Pesquisadores da Universidade de Brasília participaram, em novembro, da caravana fluvial Iaraçu, iniciativa que percorreu municípios da região amazônica para apoiar ações locais de adaptação às mudanças climáticas. A expedição fez parte da Saison France-Brasil 2025 e contou com parceria do Instituto de Pesquisa para o Desenvolvimento (IRD), da Embaixada da França no Brasil, Capes, CNPq entre outras instituições, e do Projeto GeoCalor e do Programa AdaptaCidades.
A professora Helen Gurgel, do Departamento de Geografia da UnB, coordenadora do Laboratório de Geografia, Ambiente e Saúde (Lagas) e co-coordenadora pela UnB do Laboratório Misto Internacional (LMI) Sentinela, representou a Universidade nas atividades, que reuniram estudantes, equipes municipais e instituições de pesquisa em quatro cidades amazônicas: Santarém, Monte Alegre, Breves e Belém.
OFICINAS – Em Santarém, a equipe realizou oficina na Universidade Federal do Oeste do Pará (UFOPA) com estudantes e representante da Secretaria Municipal de Meio Ambiente (SEMA). Em Monte Alegre, pesquisadores da UFOPA e o secretário municipal de Meio Ambiente discutiram desafios locais relacionados ao clima.

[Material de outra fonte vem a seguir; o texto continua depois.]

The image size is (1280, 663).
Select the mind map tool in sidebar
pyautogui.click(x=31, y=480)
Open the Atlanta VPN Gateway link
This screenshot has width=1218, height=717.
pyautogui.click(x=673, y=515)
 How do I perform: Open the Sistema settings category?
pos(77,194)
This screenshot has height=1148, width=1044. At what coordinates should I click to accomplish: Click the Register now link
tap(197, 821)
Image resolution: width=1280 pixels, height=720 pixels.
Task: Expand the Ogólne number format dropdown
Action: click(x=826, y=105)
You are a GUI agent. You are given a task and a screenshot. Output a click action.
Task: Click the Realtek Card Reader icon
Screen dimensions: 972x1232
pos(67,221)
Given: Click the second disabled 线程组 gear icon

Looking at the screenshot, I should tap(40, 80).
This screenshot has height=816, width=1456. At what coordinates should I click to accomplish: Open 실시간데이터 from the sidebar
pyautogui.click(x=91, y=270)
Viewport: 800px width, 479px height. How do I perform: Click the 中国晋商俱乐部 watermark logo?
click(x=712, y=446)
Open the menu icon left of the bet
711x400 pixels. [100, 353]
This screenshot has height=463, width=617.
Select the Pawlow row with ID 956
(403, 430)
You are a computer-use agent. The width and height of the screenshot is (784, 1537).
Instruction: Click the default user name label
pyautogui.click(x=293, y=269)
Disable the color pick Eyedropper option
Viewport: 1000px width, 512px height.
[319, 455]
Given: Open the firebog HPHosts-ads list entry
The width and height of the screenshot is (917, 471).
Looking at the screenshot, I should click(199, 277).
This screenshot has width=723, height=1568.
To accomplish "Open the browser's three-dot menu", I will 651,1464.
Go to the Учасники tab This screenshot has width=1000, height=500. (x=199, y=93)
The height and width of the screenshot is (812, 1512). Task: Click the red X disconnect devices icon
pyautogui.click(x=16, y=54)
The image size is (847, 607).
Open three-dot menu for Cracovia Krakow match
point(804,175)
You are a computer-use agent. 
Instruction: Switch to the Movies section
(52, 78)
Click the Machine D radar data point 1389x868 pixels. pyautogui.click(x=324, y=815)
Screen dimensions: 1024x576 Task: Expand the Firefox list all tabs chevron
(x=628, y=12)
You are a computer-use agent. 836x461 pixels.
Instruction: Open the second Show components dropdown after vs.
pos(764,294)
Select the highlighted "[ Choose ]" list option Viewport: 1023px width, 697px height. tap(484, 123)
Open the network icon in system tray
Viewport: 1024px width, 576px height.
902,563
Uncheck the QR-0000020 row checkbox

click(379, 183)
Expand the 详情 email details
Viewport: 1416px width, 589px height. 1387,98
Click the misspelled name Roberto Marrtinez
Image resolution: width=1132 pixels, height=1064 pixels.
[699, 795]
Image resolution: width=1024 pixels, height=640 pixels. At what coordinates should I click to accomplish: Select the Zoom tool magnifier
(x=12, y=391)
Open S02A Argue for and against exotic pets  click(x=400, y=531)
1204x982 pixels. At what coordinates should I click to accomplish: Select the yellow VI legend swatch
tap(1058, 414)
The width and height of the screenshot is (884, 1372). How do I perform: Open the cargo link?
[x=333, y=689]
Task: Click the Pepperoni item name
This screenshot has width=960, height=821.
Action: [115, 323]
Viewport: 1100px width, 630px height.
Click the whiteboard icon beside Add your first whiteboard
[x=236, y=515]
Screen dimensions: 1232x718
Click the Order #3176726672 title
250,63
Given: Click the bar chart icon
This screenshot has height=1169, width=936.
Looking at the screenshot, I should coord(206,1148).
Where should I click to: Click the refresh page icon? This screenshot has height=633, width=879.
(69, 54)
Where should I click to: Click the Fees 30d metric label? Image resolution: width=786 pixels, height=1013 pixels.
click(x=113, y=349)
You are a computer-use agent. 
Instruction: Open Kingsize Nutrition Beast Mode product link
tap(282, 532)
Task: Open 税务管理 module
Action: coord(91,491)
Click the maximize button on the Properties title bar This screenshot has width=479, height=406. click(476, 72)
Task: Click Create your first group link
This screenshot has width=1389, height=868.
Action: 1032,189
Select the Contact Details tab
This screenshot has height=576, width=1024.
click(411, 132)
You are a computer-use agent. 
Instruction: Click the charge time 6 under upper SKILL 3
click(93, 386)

A cidade de Breves recebeu uma oficina a bordo do barco Iaraçu, com participação de estudantes da UFPA e do IFPA, além de servidores municipais. As atividades foram encerradas em Belém, também na embarcação, em encontro com estudantes da UFPA.
As oficinas utilizaram o jogo sério La Fresque de la Ville, metodologia participativa que permite identificar vulnerabilidades urbanas, necessidades locais e caminhos para adaptação climática. O processo estimulou o diálogo entre moradores, estudantes e equipes municipais sobre soluções para cidades amazônicas.
“Esses espaços de participação são essenciais para que as comunidades ribeirinhas construam estratégias próprias de adaptação, valorizando saberes locais e fortalecendo políticas públicas”, afirmou a professora Helen Gurgel.
A caravana integrou iniciativas brasileiras de preparação para a COP30, realizada em Belém, em 2025, e reforçou a cooperação científica entre Brasil e França por meio da Saison France-Brasil 2025.
Segundo Helen Gurgel, a participação da UnB reafirma o compromisso institucional com a produção de conhecimento voltado ao enfrentamento das desigualdades socioambientais.
“A Amazônia ocupa posição central no debate climático global. Nosso papel é apoiar processos participativos que aproximem universidade, poder público e populações locais”, destacou.